WHAT THE TASK REQUIRES »
Transcribe all of the entries, matching each one exactly.

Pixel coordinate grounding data
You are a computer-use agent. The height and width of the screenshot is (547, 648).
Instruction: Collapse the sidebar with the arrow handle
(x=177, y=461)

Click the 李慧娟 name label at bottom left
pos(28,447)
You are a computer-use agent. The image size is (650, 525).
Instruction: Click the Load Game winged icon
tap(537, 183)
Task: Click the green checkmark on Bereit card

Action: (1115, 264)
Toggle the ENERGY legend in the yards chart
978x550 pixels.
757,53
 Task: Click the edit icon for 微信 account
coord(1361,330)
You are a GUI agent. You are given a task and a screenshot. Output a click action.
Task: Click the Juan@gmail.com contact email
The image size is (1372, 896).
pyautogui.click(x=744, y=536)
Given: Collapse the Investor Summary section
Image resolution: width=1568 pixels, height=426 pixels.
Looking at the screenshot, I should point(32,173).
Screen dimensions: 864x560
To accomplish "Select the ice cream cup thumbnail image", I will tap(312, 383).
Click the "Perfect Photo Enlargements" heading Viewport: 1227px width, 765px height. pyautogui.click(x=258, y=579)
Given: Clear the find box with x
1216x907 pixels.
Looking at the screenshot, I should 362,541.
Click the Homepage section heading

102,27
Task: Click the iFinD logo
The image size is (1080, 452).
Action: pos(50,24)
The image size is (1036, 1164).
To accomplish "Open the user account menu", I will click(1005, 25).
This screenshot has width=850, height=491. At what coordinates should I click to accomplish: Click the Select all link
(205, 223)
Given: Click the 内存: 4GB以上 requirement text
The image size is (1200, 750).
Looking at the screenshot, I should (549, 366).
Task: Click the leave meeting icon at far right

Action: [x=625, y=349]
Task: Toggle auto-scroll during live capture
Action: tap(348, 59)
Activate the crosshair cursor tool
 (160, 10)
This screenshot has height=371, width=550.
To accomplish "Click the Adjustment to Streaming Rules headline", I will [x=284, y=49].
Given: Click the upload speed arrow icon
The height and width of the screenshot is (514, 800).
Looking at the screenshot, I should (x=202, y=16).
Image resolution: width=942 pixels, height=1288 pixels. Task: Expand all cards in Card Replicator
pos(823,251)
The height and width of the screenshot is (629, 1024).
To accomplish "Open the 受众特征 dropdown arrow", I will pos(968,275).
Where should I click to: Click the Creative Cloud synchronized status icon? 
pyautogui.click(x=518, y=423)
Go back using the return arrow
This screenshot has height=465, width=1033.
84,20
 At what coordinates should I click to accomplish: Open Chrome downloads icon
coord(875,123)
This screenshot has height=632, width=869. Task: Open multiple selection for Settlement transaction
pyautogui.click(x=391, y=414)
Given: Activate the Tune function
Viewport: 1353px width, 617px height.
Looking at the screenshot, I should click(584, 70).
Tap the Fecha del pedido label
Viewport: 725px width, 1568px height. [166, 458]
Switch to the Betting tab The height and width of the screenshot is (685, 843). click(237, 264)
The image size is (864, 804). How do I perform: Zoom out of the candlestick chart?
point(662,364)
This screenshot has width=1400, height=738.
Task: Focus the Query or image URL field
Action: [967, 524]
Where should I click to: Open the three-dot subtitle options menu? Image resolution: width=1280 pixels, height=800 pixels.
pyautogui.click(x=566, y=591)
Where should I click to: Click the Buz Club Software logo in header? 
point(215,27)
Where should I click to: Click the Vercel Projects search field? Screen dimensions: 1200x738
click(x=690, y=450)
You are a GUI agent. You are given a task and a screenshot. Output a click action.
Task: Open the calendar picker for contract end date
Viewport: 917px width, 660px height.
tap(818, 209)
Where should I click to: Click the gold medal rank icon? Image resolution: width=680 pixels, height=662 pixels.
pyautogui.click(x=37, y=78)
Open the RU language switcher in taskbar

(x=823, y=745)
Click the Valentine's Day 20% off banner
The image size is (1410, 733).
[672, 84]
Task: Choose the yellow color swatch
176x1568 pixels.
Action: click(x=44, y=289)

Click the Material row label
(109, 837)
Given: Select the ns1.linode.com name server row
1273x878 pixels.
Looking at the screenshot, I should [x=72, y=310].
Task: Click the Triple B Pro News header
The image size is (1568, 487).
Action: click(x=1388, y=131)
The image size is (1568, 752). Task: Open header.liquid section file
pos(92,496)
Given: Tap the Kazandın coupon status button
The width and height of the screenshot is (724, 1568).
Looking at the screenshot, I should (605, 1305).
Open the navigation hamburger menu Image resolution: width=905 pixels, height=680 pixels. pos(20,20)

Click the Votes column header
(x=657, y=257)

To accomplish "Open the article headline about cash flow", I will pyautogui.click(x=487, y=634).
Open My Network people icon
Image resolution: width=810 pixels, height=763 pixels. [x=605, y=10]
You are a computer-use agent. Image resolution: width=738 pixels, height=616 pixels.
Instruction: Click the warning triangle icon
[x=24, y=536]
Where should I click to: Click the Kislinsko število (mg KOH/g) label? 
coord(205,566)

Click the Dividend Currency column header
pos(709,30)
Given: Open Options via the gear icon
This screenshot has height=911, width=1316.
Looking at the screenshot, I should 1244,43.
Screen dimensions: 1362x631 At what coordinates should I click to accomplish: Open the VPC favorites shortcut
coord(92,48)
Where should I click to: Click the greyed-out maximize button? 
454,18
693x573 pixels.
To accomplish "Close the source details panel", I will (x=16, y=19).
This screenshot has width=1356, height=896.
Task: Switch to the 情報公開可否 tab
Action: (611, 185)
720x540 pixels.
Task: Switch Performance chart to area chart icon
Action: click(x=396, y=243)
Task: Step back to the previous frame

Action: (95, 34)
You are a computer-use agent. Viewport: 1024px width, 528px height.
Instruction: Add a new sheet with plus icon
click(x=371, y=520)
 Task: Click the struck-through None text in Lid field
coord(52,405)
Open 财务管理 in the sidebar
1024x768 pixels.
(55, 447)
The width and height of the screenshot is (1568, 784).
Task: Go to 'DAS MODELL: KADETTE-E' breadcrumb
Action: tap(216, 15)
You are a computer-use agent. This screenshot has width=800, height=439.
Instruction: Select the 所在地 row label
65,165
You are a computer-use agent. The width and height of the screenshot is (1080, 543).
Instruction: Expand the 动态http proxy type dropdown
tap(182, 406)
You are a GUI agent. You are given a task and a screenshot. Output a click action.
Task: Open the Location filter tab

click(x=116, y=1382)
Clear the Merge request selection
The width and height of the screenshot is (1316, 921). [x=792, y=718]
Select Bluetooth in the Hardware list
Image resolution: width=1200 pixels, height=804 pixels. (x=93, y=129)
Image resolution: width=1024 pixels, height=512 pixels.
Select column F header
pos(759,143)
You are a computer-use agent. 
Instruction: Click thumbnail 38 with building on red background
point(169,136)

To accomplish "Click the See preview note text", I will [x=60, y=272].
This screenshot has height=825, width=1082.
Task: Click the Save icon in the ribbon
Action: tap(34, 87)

WRITTEN RESPONSE »
You are a computer-use agent. The height and width of the screenshot is (547, 648).
Instruction: Collapse the sidebar with the arrow handle
(x=177, y=461)

Click the 李慧娟 name label at bottom left
pos(28,447)
You are a computer-use agent. The image size is (650, 525).
Instruction: Click the Load Game winged icon
tap(537, 183)
Task: Click the green checkmark on Bereit card

Action: (1115, 264)
Toggle the ENERGY legend in the yards chart
978x550 pixels.
757,53
 Task: Click the edit icon for 微信 account
coord(1361,330)
You are a GUI agent. You are given a task and a screenshot. Output a click action.
Task: Click the Juan@gmail.com contact email
The image size is (1372, 896).
pyautogui.click(x=744, y=536)
Given: Collapse the Investor Summary section
Image resolution: width=1568 pixels, height=426 pixels.
Looking at the screenshot, I should point(32,173).
Screen dimensions: 864x560
To accomplish "Select the ice cream cup thumbnail image", I will tap(312, 383).
Click the "Perfect Photo Enlargements" heading Viewport: 1227px width, 765px height. pyautogui.click(x=258, y=579)
Given: Clear the find box with x
1216x907 pixels.
Looking at the screenshot, I should 362,541.
Click the Homepage section heading

102,27
Task: Click the iFinD logo
The image size is (1080, 452).
Action: pos(50,24)
The image size is (1036, 1164).
To accomplish "Open the user account menu", I will click(1005, 25).
This screenshot has width=850, height=491. At what coordinates should I click to accomplish: Click the Select all link
(205, 223)
Given: Click the 内存: 4GB以上 requirement text
The image size is (1200, 750).
Looking at the screenshot, I should (549, 366).
Task: Click the leave meeting icon at far right

Action: [x=625, y=349]
Task: Toggle auto-scroll during live capture
Action: tap(348, 59)
Activate the crosshair cursor tool
 (160, 10)
This screenshot has height=371, width=550.
To accomplish "Click the Adjustment to Streaming Rules headline", I will [x=284, y=49].
Given: Click the upload speed arrow icon
The height and width of the screenshot is (514, 800).
Looking at the screenshot, I should (x=202, y=16).
Image resolution: width=942 pixels, height=1288 pixels. Task: Expand all cards in Card Replicator
pos(823,251)
The height and width of the screenshot is (629, 1024).
To accomplish "Open the 受众特征 dropdown arrow", I will pos(968,275).
Where should I click to: Click the Creative Cloud synchronized status icon? 
pyautogui.click(x=518, y=423)
Go back using the return arrow
This screenshot has height=465, width=1033.
84,20
 At what coordinates should I click to accomplish: Open Chrome downloads icon
coord(875,123)
This screenshot has height=632, width=869. Task: Open multiple selection for Settlement transaction
pyautogui.click(x=391, y=414)
Given: Activate the Tune function
Viewport: 1353px width, 617px height.
Looking at the screenshot, I should click(584, 70).
Tap the Fecha del pedido label
Viewport: 725px width, 1568px height. [166, 458]
Switch to the Betting tab The height and width of the screenshot is (685, 843). click(237, 264)
The image size is (864, 804). How do I perform: Zoom out of the candlestick chart?
point(662,364)
This screenshot has width=1400, height=738.
Task: Focus the Query or image URL field
Action: [967, 524]
Where should I click to: Open the three-dot subtitle options menu? Image resolution: width=1280 pixels, height=800 pixels.
pyautogui.click(x=566, y=591)
Where should I click to: Click the Buz Club Software logo in header? 
point(215,27)
Where should I click to: Click the Vercel Projects search field? Screen dimensions: 1200x738
click(x=690, y=450)
You are a GUI agent. You are given a task and a screenshot. Output a click action.
Task: Open the calendar picker for contract end date
Viewport: 917px width, 660px height.
tap(818, 209)
Where should I click to: Click the gold medal rank icon? Image resolution: width=680 pixels, height=662 pixels.
pyautogui.click(x=37, y=78)
Open the RU language switcher in taskbar

(x=823, y=745)
Click the Valentine's Day 20% off banner
The image size is (1410, 733).
[672, 84]
Task: Choose the yellow color swatch
176x1568 pixels.
Action: click(x=44, y=289)

Click the Material row label
(109, 837)
Given: Select the ns1.linode.com name server row
1273x878 pixels.
Looking at the screenshot, I should [x=72, y=310].
Task: Click the Triple B Pro News header
The image size is (1568, 487).
Action: click(x=1388, y=131)
The image size is (1568, 752). Task: Open header.liquid section file
pos(92,496)
Given: Tap the Kazandın coupon status button
The width and height of the screenshot is (724, 1568).
Looking at the screenshot, I should (605, 1305).
Open the navigation hamburger menu Image resolution: width=905 pixels, height=680 pixels. pos(20,20)

Click the Votes column header
(x=657, y=257)

To accomplish "Open the article headline about cash flow", I will pyautogui.click(x=487, y=634).
Open My Network people icon
Image resolution: width=810 pixels, height=763 pixels. [x=605, y=10]
You are a computer-use agent. Image resolution: width=738 pixels, height=616 pixels.
Instruction: Click the warning triangle icon
[x=24, y=536]
Where should I click to: Click the Kislinsko število (mg KOH/g) label? 
coord(205,566)

Click the Dividend Currency column header
pos(709,30)
Given: Open Options via the gear icon
This screenshot has height=911, width=1316.
Looking at the screenshot, I should 1244,43.
Screen dimensions: 1362x631 At what coordinates should I click to accomplish: Open the VPC favorites shortcut
coord(92,48)
Where should I click to: Click the greyed-out maximize button? 
454,18
693x573 pixels.
To accomplish "Close the source details panel", I will (x=16, y=19).
This screenshot has width=1356, height=896.
Task: Switch to the 情報公開可否 tab
Action: (611, 185)
720x540 pixels.
Task: Switch Performance chart to area chart icon
Action: click(x=396, y=243)
Task: Step back to the previous frame

Action: (95, 34)
You are a computer-use agent. Viewport: 1024px width, 528px height.
Instruction: Add a new sheet with plus icon
click(x=371, y=520)
 Task: Click the struck-through None text in Lid field
coord(52,405)
Open 财务管理 in the sidebar
1024x768 pixels.
(55, 447)
The width and height of the screenshot is (1568, 784).
Task: Go to 'DAS MODELL: KADETTE-E' breadcrumb
Action: tap(216, 15)
You are a computer-use agent. This screenshot has width=800, height=439.
Instruction: Select the 所在地 row label
65,165
You are a computer-use agent. The width and height of the screenshot is (1080, 543).
Instruction: Expand the 动态http proxy type dropdown
tap(182, 406)
You are a GUI agent. You are given a task and a screenshot. Output a click action.
Task: Open the Location filter tab

click(x=116, y=1382)
Clear the Merge request selection
The width and height of the screenshot is (1316, 921). [x=792, y=718]
Select Bluetooth in the Hardware list
Image resolution: width=1200 pixels, height=804 pixels. (x=93, y=129)
Image resolution: width=1024 pixels, height=512 pixels.
Select column F header
pos(759,143)
You are a computer-use agent. 
Instruction: Click thumbnail 38 with building on red background
point(169,136)

To accomplish "Click the See preview note text", I will [x=60, y=272].
This screenshot has height=825, width=1082.
Task: Click the Save icon in the ribbon
Action: tap(34, 87)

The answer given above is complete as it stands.